BEGIN Records supplied

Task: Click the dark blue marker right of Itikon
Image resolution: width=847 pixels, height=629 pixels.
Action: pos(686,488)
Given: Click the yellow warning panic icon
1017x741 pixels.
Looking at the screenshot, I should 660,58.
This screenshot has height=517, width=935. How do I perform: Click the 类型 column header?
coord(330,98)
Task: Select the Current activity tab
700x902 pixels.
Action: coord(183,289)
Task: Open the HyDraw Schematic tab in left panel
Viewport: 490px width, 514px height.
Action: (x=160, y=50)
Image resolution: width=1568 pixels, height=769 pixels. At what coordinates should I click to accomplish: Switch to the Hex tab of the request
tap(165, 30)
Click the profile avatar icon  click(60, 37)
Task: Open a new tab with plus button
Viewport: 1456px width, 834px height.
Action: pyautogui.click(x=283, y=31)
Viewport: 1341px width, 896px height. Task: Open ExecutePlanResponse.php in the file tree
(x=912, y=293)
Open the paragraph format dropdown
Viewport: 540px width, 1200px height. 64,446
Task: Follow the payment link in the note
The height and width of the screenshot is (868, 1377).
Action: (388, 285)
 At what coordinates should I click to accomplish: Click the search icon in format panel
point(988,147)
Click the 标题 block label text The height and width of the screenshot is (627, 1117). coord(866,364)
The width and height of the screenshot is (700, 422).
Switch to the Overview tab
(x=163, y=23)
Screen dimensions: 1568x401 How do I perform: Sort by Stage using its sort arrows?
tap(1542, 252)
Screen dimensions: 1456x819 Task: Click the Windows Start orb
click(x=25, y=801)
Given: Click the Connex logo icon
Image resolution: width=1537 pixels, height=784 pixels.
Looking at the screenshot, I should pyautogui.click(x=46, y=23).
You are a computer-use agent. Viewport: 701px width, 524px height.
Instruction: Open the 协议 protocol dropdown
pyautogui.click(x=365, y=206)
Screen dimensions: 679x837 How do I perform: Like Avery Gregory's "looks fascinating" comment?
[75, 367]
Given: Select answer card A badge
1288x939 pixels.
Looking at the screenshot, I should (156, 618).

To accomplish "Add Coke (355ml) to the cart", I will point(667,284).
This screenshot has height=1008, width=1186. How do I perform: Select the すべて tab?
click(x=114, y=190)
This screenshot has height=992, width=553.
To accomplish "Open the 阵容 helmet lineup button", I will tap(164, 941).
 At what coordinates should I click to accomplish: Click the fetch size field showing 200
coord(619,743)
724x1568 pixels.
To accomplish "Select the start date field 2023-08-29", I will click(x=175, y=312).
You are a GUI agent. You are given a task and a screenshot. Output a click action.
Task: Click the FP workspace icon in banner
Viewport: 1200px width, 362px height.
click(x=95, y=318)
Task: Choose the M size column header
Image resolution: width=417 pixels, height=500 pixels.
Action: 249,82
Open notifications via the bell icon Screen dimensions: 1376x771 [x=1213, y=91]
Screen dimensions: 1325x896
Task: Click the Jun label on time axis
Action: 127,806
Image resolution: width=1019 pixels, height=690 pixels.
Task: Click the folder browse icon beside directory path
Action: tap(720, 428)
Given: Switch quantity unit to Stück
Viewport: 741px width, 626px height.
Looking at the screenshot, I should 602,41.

END Records supplied

Write out the items above, word for word, from the first line through the line containing "Looking at the screenshot, I should (156, 618).", including that line.

Task: Click the dark blue marker right of Itikon
Image resolution: width=847 pixels, height=629 pixels.
Action: pos(686,488)
Given: Click the yellow warning panic icon
1017x741 pixels.
Looking at the screenshot, I should 660,58.
This screenshot has height=517, width=935. How do I perform: Click the 类型 column header?
coord(330,98)
Task: Select the Current activity tab
700x902 pixels.
Action: coord(183,289)
Task: Open the HyDraw Schematic tab in left panel
Viewport: 490px width, 514px height.
Action: (x=160, y=50)
Image resolution: width=1568 pixels, height=769 pixels. At what coordinates should I click to accomplish: Switch to the Hex tab of the request
tap(165, 30)
Click the profile avatar icon  click(60, 37)
Task: Open a new tab with plus button
Viewport: 1456px width, 834px height.
Action: pyautogui.click(x=283, y=31)
Viewport: 1341px width, 896px height. Task: Open ExecutePlanResponse.php in the file tree
(x=912, y=293)
Open the paragraph format dropdown
Viewport: 540px width, 1200px height. 64,446
Task: Follow the payment link in the note
The height and width of the screenshot is (868, 1377).
Action: (388, 285)
 At what coordinates should I click to accomplish: Click the search icon in format panel
point(988,147)
Click the 标题 block label text The height and width of the screenshot is (627, 1117). coord(866,364)
The width and height of the screenshot is (700, 422).
Switch to the Overview tab
(x=163, y=23)
Screen dimensions: 1568x401 How do I perform: Sort by Stage using its sort arrows?
tap(1542, 252)
Screen dimensions: 1456x819 Task: Click the Windows Start orb
click(x=25, y=801)
Given: Click the Connex logo icon
Image resolution: width=1537 pixels, height=784 pixels.
Looking at the screenshot, I should pyautogui.click(x=46, y=23).
You are a computer-use agent. Viewport: 701px width, 524px height.
Instruction: Open the 协议 protocol dropdown
pyautogui.click(x=365, y=206)
Screen dimensions: 679x837 How do I perform: Like Avery Gregory's "looks fascinating" comment?
[75, 367]
Given: Select answer card A badge
1288x939 pixels.
Looking at the screenshot, I should (156, 618).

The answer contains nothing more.